School of Civil and Environmental Engineering and Earth Sciences

SCEEES Distinguished Lecture Series

University of Southern California’s Burcin Becerik-Gerber

October 24, 2024

The School of Civil and Environmental Engineering and Earth Sciences hosted a Distinguished Lecture by Dr. Burcin Becerik-Gerber, a Vitterbi Dean’s professor and chair of Civil and Environmental Engineering at the University of Southern California. Her seminar was titled “Intelligent Environments: A Journey into User-Centric Spaces with AI Innovation.”  The seminar was held at the Watt Family Innovation Center on October 24, 2024.
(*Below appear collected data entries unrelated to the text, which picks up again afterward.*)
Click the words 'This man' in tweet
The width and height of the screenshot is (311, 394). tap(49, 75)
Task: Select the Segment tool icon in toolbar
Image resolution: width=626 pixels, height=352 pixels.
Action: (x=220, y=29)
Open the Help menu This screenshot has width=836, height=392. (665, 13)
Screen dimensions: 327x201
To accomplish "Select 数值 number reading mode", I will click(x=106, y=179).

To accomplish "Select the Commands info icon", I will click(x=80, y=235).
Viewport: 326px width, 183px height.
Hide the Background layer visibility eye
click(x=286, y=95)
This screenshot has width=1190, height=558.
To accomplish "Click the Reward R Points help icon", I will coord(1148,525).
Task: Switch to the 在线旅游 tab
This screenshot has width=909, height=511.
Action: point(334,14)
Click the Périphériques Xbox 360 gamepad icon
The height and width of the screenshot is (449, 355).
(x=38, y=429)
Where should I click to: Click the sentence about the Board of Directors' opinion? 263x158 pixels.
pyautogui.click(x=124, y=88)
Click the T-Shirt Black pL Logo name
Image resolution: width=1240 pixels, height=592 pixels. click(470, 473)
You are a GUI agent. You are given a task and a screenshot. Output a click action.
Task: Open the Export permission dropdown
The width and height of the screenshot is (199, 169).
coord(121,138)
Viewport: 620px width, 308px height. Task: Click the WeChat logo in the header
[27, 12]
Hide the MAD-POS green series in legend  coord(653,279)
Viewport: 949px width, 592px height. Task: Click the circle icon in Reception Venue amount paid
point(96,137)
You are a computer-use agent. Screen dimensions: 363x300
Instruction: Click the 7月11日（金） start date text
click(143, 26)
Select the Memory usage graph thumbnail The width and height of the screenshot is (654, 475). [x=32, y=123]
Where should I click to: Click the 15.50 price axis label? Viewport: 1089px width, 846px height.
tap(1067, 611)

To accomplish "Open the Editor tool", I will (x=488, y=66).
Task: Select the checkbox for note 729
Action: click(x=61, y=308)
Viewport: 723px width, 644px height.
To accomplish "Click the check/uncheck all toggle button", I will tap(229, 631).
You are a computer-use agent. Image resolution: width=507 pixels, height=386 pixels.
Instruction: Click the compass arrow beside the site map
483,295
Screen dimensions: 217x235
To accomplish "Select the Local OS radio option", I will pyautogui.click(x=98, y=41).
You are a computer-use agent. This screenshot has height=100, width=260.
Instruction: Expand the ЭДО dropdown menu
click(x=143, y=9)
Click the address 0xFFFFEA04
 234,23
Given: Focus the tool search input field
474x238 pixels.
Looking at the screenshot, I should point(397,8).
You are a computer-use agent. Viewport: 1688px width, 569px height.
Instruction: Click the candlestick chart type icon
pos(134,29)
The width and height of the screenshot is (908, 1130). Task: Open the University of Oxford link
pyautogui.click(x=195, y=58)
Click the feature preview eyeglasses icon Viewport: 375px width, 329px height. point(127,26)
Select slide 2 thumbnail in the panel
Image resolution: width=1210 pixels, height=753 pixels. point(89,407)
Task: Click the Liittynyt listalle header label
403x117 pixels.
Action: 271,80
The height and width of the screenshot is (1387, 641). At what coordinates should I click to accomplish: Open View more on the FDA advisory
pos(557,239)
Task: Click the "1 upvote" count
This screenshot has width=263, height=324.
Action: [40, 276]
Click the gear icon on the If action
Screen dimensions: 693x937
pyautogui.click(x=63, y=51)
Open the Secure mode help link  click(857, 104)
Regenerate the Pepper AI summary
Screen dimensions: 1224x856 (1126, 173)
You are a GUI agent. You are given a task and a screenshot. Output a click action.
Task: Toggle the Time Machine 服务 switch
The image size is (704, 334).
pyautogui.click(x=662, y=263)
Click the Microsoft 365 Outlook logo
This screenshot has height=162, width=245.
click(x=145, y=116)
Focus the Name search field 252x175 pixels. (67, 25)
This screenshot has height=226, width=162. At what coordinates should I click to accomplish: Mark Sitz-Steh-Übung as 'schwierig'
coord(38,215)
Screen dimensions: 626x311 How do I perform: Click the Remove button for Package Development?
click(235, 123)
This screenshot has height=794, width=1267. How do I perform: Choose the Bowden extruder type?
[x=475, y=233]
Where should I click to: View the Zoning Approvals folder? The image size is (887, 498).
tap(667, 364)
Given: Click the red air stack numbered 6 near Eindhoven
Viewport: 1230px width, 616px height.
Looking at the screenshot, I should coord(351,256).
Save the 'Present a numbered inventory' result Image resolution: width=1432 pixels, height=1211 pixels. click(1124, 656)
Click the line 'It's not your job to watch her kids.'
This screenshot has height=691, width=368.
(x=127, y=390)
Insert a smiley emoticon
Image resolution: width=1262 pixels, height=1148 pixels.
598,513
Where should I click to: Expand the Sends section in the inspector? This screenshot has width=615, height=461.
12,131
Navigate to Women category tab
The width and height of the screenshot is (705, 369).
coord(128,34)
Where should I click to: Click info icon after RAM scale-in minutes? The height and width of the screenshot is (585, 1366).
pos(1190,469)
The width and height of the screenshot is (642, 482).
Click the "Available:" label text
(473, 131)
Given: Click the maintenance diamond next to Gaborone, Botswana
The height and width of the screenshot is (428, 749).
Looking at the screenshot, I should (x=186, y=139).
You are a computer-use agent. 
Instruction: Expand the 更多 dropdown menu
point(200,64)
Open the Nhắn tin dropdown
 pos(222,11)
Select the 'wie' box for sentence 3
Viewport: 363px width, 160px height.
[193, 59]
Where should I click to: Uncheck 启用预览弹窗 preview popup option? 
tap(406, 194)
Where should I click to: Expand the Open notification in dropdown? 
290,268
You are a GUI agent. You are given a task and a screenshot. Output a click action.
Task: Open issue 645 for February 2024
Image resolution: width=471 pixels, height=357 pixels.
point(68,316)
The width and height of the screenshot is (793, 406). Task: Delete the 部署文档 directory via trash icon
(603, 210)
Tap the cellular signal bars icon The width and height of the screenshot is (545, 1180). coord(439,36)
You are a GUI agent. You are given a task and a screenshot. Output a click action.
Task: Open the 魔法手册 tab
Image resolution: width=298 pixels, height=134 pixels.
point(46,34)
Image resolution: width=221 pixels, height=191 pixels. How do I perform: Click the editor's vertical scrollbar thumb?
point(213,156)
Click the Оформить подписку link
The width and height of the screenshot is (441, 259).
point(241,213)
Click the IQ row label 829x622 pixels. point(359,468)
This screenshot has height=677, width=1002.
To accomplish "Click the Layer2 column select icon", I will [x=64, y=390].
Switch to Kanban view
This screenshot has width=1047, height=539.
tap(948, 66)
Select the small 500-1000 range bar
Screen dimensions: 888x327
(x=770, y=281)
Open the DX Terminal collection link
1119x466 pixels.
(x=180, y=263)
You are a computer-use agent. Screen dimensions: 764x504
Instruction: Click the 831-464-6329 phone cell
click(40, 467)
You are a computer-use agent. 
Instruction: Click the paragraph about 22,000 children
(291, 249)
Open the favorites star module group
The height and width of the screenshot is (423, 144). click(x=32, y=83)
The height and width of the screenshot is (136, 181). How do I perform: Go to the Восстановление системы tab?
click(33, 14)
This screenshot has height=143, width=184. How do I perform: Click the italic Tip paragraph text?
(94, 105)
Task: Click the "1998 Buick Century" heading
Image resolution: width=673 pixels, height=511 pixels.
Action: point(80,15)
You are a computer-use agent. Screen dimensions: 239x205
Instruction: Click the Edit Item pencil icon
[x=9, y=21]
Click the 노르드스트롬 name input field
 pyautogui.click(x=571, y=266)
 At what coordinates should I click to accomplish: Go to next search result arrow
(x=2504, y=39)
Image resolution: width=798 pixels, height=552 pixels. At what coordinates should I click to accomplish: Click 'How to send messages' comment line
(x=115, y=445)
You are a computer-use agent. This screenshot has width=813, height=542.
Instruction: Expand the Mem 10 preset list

Dr. Becerik-Gerber Dr. Burcin Becerik-Gerber is a professor and Chair of Sonny Astani Department of Civil and Environmental Engineering, and founder and the Director of USC Center for Intelligent Environments (CENTIENTS). During the last 15 years, her research focused on advanced data acquisition, modeling, visualization for design, construction, and control of user-centered responsive and adaptive built environments. She pioneered a new field: Human-Building Interaction (HBI), which is a convergent field that represents the growing complexities of the dynamic interplay between human experience and intelligence within built environments. She published her work in more than 200 peer-reviewed journal and conference papers. Her work has received support worth over $14 million from
a variety of sources, including the NSF, DoE, DHS and DoT and corporate sponsors. In 2012, she was named by the MIT’s Technology Review as one of the top 35 technology innovators under the age of 35 (first civil engineering faculty to receive this recognition). She received the FIATECH Celebration of Engineering and Technology Innovation Award in 2018. The same year, she was awarded the Rutherford Visiting Fellowship by the Alan Turing Institute, UK’s national data science and AI institute. Between 2012-2019, she held the inaugural Stephen Schrank Early Career Chair. In 2020, she was appointed as a USC Viterbi Dean’s Professor. In 2021, she was elected to the National Academy of Construction. Since 2021, she serves on the Board on Infrastructure and the Constructed Environment of the National Academies of Sciences, Engineering, and Medicine. She received mentoring and leadership recognitions such as the Mellon Mentoring Award (2017) and an Executive Leadership in Academic Technology, Engineering and Science (ELATES) Fellowship (2021), which speak to her commitment to education and leadership in academia. In 2022, she received an Emmy Award as a co-producer of the documentary, “Lives, Not Grades,” which told the story of a novel course, she co-designed and co-taught, that focused on engineering innovation for global challenges. In 2023, she received ASCE’s Computing in Civil Engineering Award and in 2024, she received ASCE’s Peurifoy Construction Research Award and Henry L. Michel Award for Industry Advancement of Research.

Seminar Abstract:
With the recent advancements in data science and artificial intelligence, we will have different experiences with our built environments. This inevitable change will impact our everyday experiences, causing novel interactions between humans and the built environment. Built environments (e.g., transportation hubs, office buildings, homes, learning environments) will become interactive entities that provide “user-centered” and “dynamic” spaces for their inhabitants to perform a range of social functions. These environments will provide unique opportunities to their users, sensing user data, modeling user behavior, reasoning, interacting with their users, learning user preferences/needs, and providing a user-centric environment. iLAB’s (Innovation in Integrated Informatics LAB, http://i-lab.usc.edu/) research aims at building interactive and intelligent environments with the end goal of impacting both human and building behavior to fulfill the goal of sustainable, resilient, healthy, and comfortable built environments. The group investigates how to adapt to the needs of the users of built environments by machine learning, artificial intelligence, automation and data science. The goal is to innovate novel approaches for enabling environments that are not only aware of and make use of their users’ locations, processes, activities, or preferences but also create environments that learn, predict, and respond to what is going to happen in the foreseeable future. The focus of the research is on establishing people-centric environments that collaborate directly with users in a dynamic and informal way and provide context aware, personalized, and timely services for supporting decision-making, collaborative problem solving, management of resources and learning. This talk will focus on our recent work on intelligent environments that sense user data, model user behavior, reason and interact with their users through the applications of AI and human-machine collaborations. Specific examples related to digital twins, as well as human-robot collaborations on construction sites will be provided within the context of user-centric spaces.